Intranasal trigeminal function in chronic rhinosinusitis: a review
Published in Expert Review of Clinical Immunology, 2023
Anna Kristina Hernandez, Thomas Hummel
Only one study in our review directly investigated the relationship of inflammation with trigeminal function. Zhang et al. found that tissue eosinophil count was correlated with tERP N1 and P2 peak latencies, but not amplitudes, for ethyl alcohol as a stimulus [24]. Also, in the same study, they found a correlation between tERP latency and sneezing visual analogue scale (VAS) ratings, where worse ratings corresponded to longer latencies (Kendall’s tau-b=−0.40, p = 0.005). However, since Kendall’s tau was the analysis used, the quantitative effect this corresponds to is uncertain, as this analysis only gives an ordinal association between the two variables. Sneezing was found to be mediated by TRPV1 in mice [65]. TRPV1+ nasal neurons were found to selectively express neuromedin B, a peptide that activates neuromedin B receptor + (NMBR+) neurons in the area of the brainstem related to sneezing.

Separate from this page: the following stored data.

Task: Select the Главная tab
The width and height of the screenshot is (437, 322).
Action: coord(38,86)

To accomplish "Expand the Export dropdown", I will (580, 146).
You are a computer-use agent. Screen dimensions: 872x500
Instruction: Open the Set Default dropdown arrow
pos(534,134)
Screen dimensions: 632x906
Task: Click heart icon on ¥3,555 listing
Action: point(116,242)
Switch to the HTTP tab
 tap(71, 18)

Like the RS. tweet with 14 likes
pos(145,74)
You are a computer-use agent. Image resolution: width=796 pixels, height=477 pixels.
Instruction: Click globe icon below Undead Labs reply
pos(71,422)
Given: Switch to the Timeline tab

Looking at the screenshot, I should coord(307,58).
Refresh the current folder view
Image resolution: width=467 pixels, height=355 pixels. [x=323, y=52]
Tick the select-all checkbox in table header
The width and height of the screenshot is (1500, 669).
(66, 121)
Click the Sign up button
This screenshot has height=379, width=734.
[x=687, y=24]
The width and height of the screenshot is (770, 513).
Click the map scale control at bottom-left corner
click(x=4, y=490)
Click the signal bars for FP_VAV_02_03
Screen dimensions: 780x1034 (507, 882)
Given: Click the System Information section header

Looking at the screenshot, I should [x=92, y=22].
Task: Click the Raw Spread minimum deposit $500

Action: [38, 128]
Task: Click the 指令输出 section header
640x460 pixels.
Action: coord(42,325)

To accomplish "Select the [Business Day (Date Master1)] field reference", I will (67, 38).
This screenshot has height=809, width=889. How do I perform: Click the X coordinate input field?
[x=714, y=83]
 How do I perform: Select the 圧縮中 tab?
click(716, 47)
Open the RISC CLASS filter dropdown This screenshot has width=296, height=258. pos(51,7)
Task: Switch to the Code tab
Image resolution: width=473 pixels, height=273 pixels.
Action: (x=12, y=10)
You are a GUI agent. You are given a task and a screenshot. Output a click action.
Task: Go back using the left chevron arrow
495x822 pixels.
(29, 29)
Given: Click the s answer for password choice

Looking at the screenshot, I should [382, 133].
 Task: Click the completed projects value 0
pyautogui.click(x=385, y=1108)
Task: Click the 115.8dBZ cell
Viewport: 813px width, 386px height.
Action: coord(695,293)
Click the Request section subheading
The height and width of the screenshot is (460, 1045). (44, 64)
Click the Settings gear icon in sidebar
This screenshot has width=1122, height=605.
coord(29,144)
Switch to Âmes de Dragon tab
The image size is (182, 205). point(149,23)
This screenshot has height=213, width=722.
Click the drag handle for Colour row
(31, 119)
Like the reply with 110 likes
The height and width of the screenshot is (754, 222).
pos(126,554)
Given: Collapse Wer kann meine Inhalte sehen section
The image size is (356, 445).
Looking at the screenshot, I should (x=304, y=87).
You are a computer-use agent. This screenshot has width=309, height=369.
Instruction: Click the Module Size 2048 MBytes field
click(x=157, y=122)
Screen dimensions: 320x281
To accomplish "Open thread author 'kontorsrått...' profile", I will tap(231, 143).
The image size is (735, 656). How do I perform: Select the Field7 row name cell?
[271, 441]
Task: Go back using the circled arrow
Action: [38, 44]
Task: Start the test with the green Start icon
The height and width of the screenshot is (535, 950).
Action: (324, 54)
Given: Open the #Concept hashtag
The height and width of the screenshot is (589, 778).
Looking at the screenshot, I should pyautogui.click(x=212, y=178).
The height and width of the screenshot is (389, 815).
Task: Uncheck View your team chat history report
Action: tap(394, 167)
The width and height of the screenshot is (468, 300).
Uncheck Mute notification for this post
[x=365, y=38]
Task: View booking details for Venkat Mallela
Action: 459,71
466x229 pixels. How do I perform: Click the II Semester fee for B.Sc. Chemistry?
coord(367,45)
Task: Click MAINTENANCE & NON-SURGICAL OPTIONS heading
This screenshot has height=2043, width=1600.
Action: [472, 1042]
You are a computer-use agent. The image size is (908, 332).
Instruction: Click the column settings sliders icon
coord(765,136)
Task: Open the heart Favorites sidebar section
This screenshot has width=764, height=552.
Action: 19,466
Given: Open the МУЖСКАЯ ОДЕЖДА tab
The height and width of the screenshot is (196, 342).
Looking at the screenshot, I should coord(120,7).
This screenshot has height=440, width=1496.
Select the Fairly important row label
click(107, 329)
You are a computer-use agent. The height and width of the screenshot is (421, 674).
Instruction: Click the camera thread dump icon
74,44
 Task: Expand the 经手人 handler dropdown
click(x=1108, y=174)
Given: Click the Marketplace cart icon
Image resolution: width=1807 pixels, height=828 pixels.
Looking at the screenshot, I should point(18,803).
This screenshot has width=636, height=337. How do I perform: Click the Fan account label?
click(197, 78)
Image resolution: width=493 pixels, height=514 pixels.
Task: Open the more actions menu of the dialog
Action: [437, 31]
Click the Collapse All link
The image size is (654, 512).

These NMBR+ neurons were found to synapse with the caudal ventral respiratory group to induce sneezing when prompted by chemical irritants or allergens [65]. Interestingly, however, trigeminal function appears to be preserved, or even better, in allergic rhinitis (AR) patients [23,25,66]. Trigeminal CO2 thresholds (t63 = 2.69; p < 0.05) were lower. Responses to a nasal mucosal signal (negative mucosal potential, NMP) had shorter latencies (N1: t57 = 2.20, p < 0.05; P2: t57 = 2.30, p < 0.05) and tERP P1 (t26 = 2.12, p < 0.05), N1 (t26 = 2.12, p < 0.05), and P2 (t26 = 2.08, p < 0.05) peak latencies were also significantly shorter in patients with AR [25]. Trigeminal lateralization was also found to be significantly better in patients with AR compared to CRS (p = 0.002), but the difference between scores of AR patients and healthy controls remained non-significant [23]. On the other hand, patients with asthma were found to have lower pre-operative scores on chemosensory function tests than patients without asthma (p < 0.005), but having asthma did not influence the effect of surgery on post-operative chemosensory function [19].